[Stored items]
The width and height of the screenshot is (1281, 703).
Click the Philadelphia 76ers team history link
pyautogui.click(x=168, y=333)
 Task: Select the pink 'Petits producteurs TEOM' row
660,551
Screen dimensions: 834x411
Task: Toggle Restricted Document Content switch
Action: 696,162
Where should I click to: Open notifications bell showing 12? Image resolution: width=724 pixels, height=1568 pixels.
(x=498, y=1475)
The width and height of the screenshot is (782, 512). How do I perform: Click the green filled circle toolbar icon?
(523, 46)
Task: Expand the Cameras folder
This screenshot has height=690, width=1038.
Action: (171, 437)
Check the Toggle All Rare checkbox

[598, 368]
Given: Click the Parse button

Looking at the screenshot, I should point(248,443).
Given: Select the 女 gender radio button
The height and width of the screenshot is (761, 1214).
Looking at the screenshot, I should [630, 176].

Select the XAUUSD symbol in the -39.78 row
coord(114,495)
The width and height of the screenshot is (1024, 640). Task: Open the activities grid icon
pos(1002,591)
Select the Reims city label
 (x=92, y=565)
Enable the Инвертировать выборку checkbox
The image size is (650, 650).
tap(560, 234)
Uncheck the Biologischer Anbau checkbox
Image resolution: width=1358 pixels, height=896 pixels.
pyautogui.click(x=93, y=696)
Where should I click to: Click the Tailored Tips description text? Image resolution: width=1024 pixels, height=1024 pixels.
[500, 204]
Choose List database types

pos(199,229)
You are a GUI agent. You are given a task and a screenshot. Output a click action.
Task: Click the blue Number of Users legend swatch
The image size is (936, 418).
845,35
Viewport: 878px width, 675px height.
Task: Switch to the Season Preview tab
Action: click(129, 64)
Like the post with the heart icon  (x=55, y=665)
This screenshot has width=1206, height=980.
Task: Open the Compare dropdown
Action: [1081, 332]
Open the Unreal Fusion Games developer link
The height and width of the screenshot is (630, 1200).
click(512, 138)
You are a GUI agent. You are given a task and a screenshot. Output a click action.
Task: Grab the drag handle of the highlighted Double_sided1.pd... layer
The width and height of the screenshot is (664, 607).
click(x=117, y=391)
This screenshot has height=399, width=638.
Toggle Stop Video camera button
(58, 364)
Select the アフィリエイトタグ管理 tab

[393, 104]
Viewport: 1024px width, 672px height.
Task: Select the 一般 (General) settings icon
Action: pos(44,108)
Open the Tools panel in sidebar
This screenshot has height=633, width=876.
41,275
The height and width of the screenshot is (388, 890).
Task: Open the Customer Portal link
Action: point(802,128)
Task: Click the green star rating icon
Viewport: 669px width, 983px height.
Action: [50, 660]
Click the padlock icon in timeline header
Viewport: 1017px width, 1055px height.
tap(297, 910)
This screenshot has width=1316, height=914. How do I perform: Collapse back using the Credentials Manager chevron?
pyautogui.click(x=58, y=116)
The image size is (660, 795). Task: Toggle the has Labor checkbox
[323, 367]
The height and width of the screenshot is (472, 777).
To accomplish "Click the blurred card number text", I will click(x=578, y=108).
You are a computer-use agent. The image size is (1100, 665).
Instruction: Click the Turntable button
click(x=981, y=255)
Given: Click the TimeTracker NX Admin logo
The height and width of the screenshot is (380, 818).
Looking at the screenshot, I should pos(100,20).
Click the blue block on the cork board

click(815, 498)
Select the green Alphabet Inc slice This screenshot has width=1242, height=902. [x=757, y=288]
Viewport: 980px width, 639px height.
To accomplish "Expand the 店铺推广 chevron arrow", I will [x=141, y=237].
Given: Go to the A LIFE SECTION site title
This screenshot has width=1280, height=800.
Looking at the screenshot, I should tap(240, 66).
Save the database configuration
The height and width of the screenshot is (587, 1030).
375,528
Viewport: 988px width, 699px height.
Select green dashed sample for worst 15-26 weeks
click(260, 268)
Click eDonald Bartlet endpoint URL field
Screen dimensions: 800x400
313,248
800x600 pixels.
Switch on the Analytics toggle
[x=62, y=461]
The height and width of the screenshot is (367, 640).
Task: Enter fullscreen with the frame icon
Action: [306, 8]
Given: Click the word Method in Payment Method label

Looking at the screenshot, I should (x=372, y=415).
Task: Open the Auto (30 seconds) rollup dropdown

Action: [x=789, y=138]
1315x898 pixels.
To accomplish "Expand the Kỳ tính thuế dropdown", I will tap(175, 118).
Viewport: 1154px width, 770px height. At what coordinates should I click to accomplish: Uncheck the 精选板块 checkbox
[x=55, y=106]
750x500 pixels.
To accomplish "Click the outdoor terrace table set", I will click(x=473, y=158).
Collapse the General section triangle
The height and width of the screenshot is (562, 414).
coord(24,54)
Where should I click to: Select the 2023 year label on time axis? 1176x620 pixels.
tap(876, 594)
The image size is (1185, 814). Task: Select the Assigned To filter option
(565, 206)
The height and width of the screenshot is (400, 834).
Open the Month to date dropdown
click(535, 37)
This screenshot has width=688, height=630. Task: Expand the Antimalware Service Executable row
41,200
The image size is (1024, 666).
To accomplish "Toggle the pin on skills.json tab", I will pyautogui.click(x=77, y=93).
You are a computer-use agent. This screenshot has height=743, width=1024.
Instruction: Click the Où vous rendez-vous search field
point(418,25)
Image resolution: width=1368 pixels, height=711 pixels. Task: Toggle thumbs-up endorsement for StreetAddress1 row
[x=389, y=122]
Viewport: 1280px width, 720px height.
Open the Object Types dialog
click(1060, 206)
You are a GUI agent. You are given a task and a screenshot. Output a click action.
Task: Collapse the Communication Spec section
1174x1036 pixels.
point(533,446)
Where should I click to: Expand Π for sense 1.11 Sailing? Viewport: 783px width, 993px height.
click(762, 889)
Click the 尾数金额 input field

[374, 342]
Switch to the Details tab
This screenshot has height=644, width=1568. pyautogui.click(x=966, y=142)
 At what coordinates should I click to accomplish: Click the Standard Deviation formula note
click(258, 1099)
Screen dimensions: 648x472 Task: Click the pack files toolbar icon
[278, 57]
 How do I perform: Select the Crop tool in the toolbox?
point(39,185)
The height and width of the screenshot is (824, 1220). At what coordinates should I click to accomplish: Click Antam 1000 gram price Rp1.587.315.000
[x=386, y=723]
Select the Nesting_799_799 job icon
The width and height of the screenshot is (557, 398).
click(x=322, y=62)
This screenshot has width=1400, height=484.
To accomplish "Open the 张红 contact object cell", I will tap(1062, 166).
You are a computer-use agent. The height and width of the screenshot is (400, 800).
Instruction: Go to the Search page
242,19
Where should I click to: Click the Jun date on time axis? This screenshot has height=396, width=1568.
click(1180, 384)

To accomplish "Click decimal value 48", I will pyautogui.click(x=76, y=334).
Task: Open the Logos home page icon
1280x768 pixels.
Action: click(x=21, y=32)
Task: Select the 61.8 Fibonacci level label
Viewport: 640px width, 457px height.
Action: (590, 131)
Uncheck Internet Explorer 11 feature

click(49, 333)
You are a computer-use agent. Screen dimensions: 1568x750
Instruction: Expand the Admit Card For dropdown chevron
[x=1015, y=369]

*Instructions for the task*. The response must contain every entry, each one identical to the original.

*Written answer*.
The width and height of the screenshot is (1281, 703).
Click the Philadelphia 76ers team history link
pyautogui.click(x=168, y=333)
 Task: Select the pink 'Petits producteurs TEOM' row
660,551
Screen dimensions: 834x411
Task: Toggle Restricted Document Content switch
Action: 696,162
Where should I click to: Open notifications bell showing 12? Image resolution: width=724 pixels, height=1568 pixels.
(x=498, y=1475)
The width and height of the screenshot is (782, 512). How do I perform: Click the green filled circle toolbar icon?
(523, 46)
Task: Expand the Cameras folder
This screenshot has height=690, width=1038.
Action: (171, 437)
Check the Toggle All Rare checkbox

[598, 368]
Given: Click the Parse button

Looking at the screenshot, I should point(248,443).
Given: Select the 女 gender radio button
The height and width of the screenshot is (761, 1214).
Looking at the screenshot, I should [630, 176].

Select the XAUUSD symbol in the -39.78 row
coord(114,495)
The width and height of the screenshot is (1024, 640). Task: Open the activities grid icon
pos(1002,591)
Select the Reims city label
 (x=92, y=565)
Enable the Инвертировать выборку checkbox
The image size is (650, 650).
tap(560, 234)
Uncheck the Biologischer Anbau checkbox
Image resolution: width=1358 pixels, height=896 pixels.
pyautogui.click(x=93, y=696)
Where should I click to: Click the Tailored Tips description text? Image resolution: width=1024 pixels, height=1024 pixels.
[500, 204]
Choose List database types

pos(199,229)
You are a GUI agent. You are given a task and a screenshot. Output a click action.
Task: Click the blue Number of Users legend swatch
The image size is (936, 418).
845,35
Viewport: 878px width, 675px height.
Task: Switch to the Season Preview tab
Action: click(129, 64)
Like the post with the heart icon  (x=55, y=665)
This screenshot has width=1206, height=980.
Task: Open the Compare dropdown
Action: [1081, 332]
Open the Unreal Fusion Games developer link
The height and width of the screenshot is (630, 1200).
click(512, 138)
You are a GUI agent. You are given a task and a screenshot. Output a click action.
Task: Grab the drag handle of the highlighted Double_sided1.pd... layer
The width and height of the screenshot is (664, 607).
click(x=117, y=391)
This screenshot has height=399, width=638.
Toggle Stop Video camera button
(58, 364)
Select the アフィリエイトタグ管理 tab

[393, 104]
Viewport: 1024px width, 672px height.
Task: Select the 一般 (General) settings icon
Action: pos(44,108)
Open the Tools panel in sidebar
This screenshot has height=633, width=876.
41,275
The height and width of the screenshot is (388, 890).
Task: Open the Customer Portal link
Action: point(802,128)
Task: Click the green star rating icon
Viewport: 669px width, 983px height.
Action: [50, 660]
Click the padlock icon in timeline header
Viewport: 1017px width, 1055px height.
tap(297, 910)
This screenshot has width=1316, height=914. How do I perform: Collapse back using the Credentials Manager chevron?
pyautogui.click(x=58, y=116)
The image size is (660, 795). Task: Toggle the has Labor checkbox
[323, 367]
The height and width of the screenshot is (472, 777).
To accomplish "Click the blurred card number text", I will click(x=578, y=108).
You are a computer-use agent. The image size is (1100, 665).
Instruction: Click the Turntable button
click(x=981, y=255)
Given: Click the TimeTracker NX Admin logo
The height and width of the screenshot is (380, 818).
Looking at the screenshot, I should pos(100,20).
Click the blue block on the cork board

click(815, 498)
Select the green Alphabet Inc slice This screenshot has width=1242, height=902. [x=757, y=288]
Viewport: 980px width, 639px height.
To accomplish "Expand the 店铺推广 chevron arrow", I will [x=141, y=237].
Given: Go to the A LIFE SECTION site title
This screenshot has width=1280, height=800.
Looking at the screenshot, I should tap(240, 66).
Save the database configuration
The height and width of the screenshot is (587, 1030).
375,528
Viewport: 988px width, 699px height.
Select green dashed sample for worst 15-26 weeks
click(260, 268)
Click eDonald Bartlet endpoint URL field
Screen dimensions: 800x400
313,248
800x600 pixels.
Switch on the Analytics toggle
[x=62, y=461]
The height and width of the screenshot is (367, 640).
Task: Enter fullscreen with the frame icon
Action: [306, 8]
Given: Click the word Method in Payment Method label

Looking at the screenshot, I should (x=372, y=415).
Task: Open the Auto (30 seconds) rollup dropdown

Action: [x=789, y=138]
1315x898 pixels.
To accomplish "Expand the Kỳ tính thuế dropdown", I will tap(175, 118).
Viewport: 1154px width, 770px height. At what coordinates should I click to accomplish: Uncheck the 精选板块 checkbox
[x=55, y=106]
750x500 pixels.
To accomplish "Click the outdoor terrace table set", I will click(x=473, y=158).
Collapse the General section triangle
The height and width of the screenshot is (562, 414).
coord(24,54)
Where should I click to: Select the 2023 year label on time axis? 1176x620 pixels.
tap(876, 594)
The image size is (1185, 814). Task: Select the Assigned To filter option
(565, 206)
The height and width of the screenshot is (400, 834).
Open the Month to date dropdown
click(535, 37)
This screenshot has width=688, height=630. Task: Expand the Antimalware Service Executable row
41,200
The image size is (1024, 666).
To accomplish "Toggle the pin on skills.json tab", I will pyautogui.click(x=77, y=93).
You are a computer-use agent. This screenshot has height=743, width=1024.
Instruction: Click the Où vous rendez-vous search field
point(418,25)
Image resolution: width=1368 pixels, height=711 pixels. Task: Toggle thumbs-up endorsement for StreetAddress1 row
[x=389, y=122]
Viewport: 1280px width, 720px height.
Open the Object Types dialog
click(1060, 206)
You are a GUI agent. You are given a task and a screenshot. Output a click action.
Task: Collapse the Communication Spec section
1174x1036 pixels.
point(533,446)
Where should I click to: Expand Π for sense 1.11 Sailing? Viewport: 783px width, 993px height.
click(762, 889)
Click the 尾数金额 input field

[374, 342]
Switch to the Details tab
This screenshot has height=644, width=1568. pyautogui.click(x=966, y=142)
 At what coordinates should I click to accomplish: Click the Standard Deviation formula note
click(258, 1099)
Screen dimensions: 648x472 Task: Click the pack files toolbar icon
[278, 57]
 How do I perform: Select the Crop tool in the toolbox?
point(39,185)
The height and width of the screenshot is (824, 1220). At what coordinates should I click to accomplish: Click Antam 1000 gram price Rp1.587.315.000
[x=386, y=723]
Select the Nesting_799_799 job icon
The width and height of the screenshot is (557, 398).
click(x=322, y=62)
This screenshot has width=1400, height=484.
To accomplish "Open the 张红 contact object cell", I will tap(1062, 166).
You are a computer-use agent. The height and width of the screenshot is (400, 800).
Instruction: Go to the Search page
242,19
Where should I click to: Click the Jun date on time axis? This screenshot has height=396, width=1568.
click(1180, 384)

To accomplish "Click decimal value 48", I will pyautogui.click(x=76, y=334).
Task: Open the Logos home page icon
1280x768 pixels.
Action: click(x=21, y=32)
Task: Select the 61.8 Fibonacci level label
Viewport: 640px width, 457px height.
Action: (590, 131)
Uncheck Internet Explorer 11 feature

click(49, 333)
You are a computer-use agent. Screen dimensions: 1568x750
Instruction: Expand the Admit Card For dropdown chevron
[x=1015, y=369]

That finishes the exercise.